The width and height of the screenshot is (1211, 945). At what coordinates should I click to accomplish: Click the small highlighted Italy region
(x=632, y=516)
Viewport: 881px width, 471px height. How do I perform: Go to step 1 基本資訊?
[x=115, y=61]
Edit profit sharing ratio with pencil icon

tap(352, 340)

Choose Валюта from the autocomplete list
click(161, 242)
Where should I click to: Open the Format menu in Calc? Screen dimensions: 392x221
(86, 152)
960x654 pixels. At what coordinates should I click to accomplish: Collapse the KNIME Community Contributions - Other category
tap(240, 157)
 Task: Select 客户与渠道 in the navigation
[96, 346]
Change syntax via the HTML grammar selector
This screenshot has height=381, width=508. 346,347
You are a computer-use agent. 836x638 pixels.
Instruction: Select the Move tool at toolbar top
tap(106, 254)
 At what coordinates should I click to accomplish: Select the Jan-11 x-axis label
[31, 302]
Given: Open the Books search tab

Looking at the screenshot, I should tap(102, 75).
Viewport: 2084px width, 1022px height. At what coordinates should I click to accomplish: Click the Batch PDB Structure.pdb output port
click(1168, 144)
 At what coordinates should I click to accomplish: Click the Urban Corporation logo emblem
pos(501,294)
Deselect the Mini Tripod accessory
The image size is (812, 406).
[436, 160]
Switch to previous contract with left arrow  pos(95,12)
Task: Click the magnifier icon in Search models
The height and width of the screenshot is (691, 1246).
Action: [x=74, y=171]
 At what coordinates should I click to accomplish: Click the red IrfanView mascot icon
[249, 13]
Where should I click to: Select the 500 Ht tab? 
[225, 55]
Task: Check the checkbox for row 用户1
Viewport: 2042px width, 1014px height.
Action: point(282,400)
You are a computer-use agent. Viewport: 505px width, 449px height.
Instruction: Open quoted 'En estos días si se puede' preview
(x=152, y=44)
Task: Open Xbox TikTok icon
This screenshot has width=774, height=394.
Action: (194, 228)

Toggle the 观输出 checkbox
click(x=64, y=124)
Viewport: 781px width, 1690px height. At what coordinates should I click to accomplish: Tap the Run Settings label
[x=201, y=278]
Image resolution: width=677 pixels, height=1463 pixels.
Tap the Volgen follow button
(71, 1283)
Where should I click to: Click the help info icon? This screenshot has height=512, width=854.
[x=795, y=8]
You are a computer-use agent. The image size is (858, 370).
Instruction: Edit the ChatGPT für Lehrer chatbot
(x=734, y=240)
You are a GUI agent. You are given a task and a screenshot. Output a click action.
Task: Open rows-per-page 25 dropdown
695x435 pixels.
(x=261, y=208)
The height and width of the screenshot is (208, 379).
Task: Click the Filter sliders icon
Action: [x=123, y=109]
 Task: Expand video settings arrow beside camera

☆ ☆ ☆ ☆ ☆

To be done: Convert all of the lines above into a JSON list of strings with one string per line, omitting any blank lines.

Response to this task:
[
  "The width and height of the screenshot is (1211, 945). At what coordinates should I click to accomplish: Click the small highlighted Italy region",
  "(x=632, y=516)",
  "Viewport: 881px width, 471px height. How do I perform: Go to step 1 基本資訊?",
  "[x=115, y=61]",
  "Edit profit sharing ratio with pencil icon",
  "tap(352, 340)",
  "Choose Валюта from the autocomplete list",
  "click(161, 242)",
  "Where should I click to: Open the Format menu in Calc? Screen dimensions: 392x221",
  "(86, 152)",
  "960x654 pixels. At what coordinates should I click to accomplish: Collapse the KNIME Community Contributions - Other category",
  "tap(240, 157)",
  " Task: Select 客户与渠道 in the navigation",
  "[96, 346]",
  "Change syntax via the HTML grammar selector",
  "This screenshot has height=381, width=508. 346,347",
  "You are a computer-use agent. 836x638 pixels.",
  "Instruction: Select the Move tool at toolbar top",
  "tap(106, 254)",
  " At what coordinates should I click to accomplish: Select the Jan-11 x-axis label",
  "[31, 302]",
  "Given: Open the Books search tab",
  "Looking at the screenshot, I should tap(102, 75).",
  "Viewport: 2084px width, 1022px height. At what coordinates should I click to accomplish: Click the Batch PDB Structure.pdb output port",
  "click(1168, 144)",
  " At what coordinates should I click to accomplish: Click the Urban Corporation logo emblem",
  "pos(501,294)",
  "Deselect the Mini Tripod accessory",
  "The image size is (812, 406).",
  "[436, 160]",
  "Switch to previous contract with left arrow  pos(95,12)",
  "Task: Click the magnifier icon in Search models",
  "The height and width of the screenshot is (691, 1246).",
  "Action: [x=74, y=171]",
  " At what coordinates should I click to accomplish: Click the red IrfanView mascot icon",
  "[249, 13]",
  "Where should I click to: Select the 500 Ht tab? ",
  "[225, 55]",
  "Task: Check the checkbox for row 用户1",
  "Viewport: 2042px width, 1014px height.",
  "Action: point(282,400)",
  "You are a computer-use agent. Viewport: 505px width, 449px height.",
  "Instruction: Open quoted 'En estos días si se puede' preview",
  "(x=152, y=44)",
  "Task: Open Xbox TikTok icon",
  "This screenshot has width=774, height=394.",
  "Action: (194, 228)",
  "Toggle the 观输出 checkbox",
  "click(x=64, y=124)",
  "Viewport: 781px width, 1690px height. At what coordinates should I click to accomplish: Tap the Run Settings label",
  "[x=201, y=278]",
  "Image resolution: width=677 pixels, height=1463 pixels.",
  "Tap the Volgen follow button",
  "(71, 1283)",
  "Where should I click to: Click the help info icon? This screenshot has height=512, width=854.",
  "[x=795, y=8]",
  "You are a computer-use agent. The image size is (858, 370).",
  "Instruction: Edit the ChatGPT für Lehrer chatbot",
  "(x=734, y=240)",
  "You are a GUI agent. You are given a task and a screenshot. Output a click action.",
  "Task: Open rows-per-page 25 dropdown",
  "695x435 pixels.",
  "(x=261, y=208)",
  "The height and width of the screenshot is (208, 379).",
  "Task: Click the Filter sliders icon",
  "Action: [x=123, y=109]",
  " Task: Expand video settings arrow beside camera"
]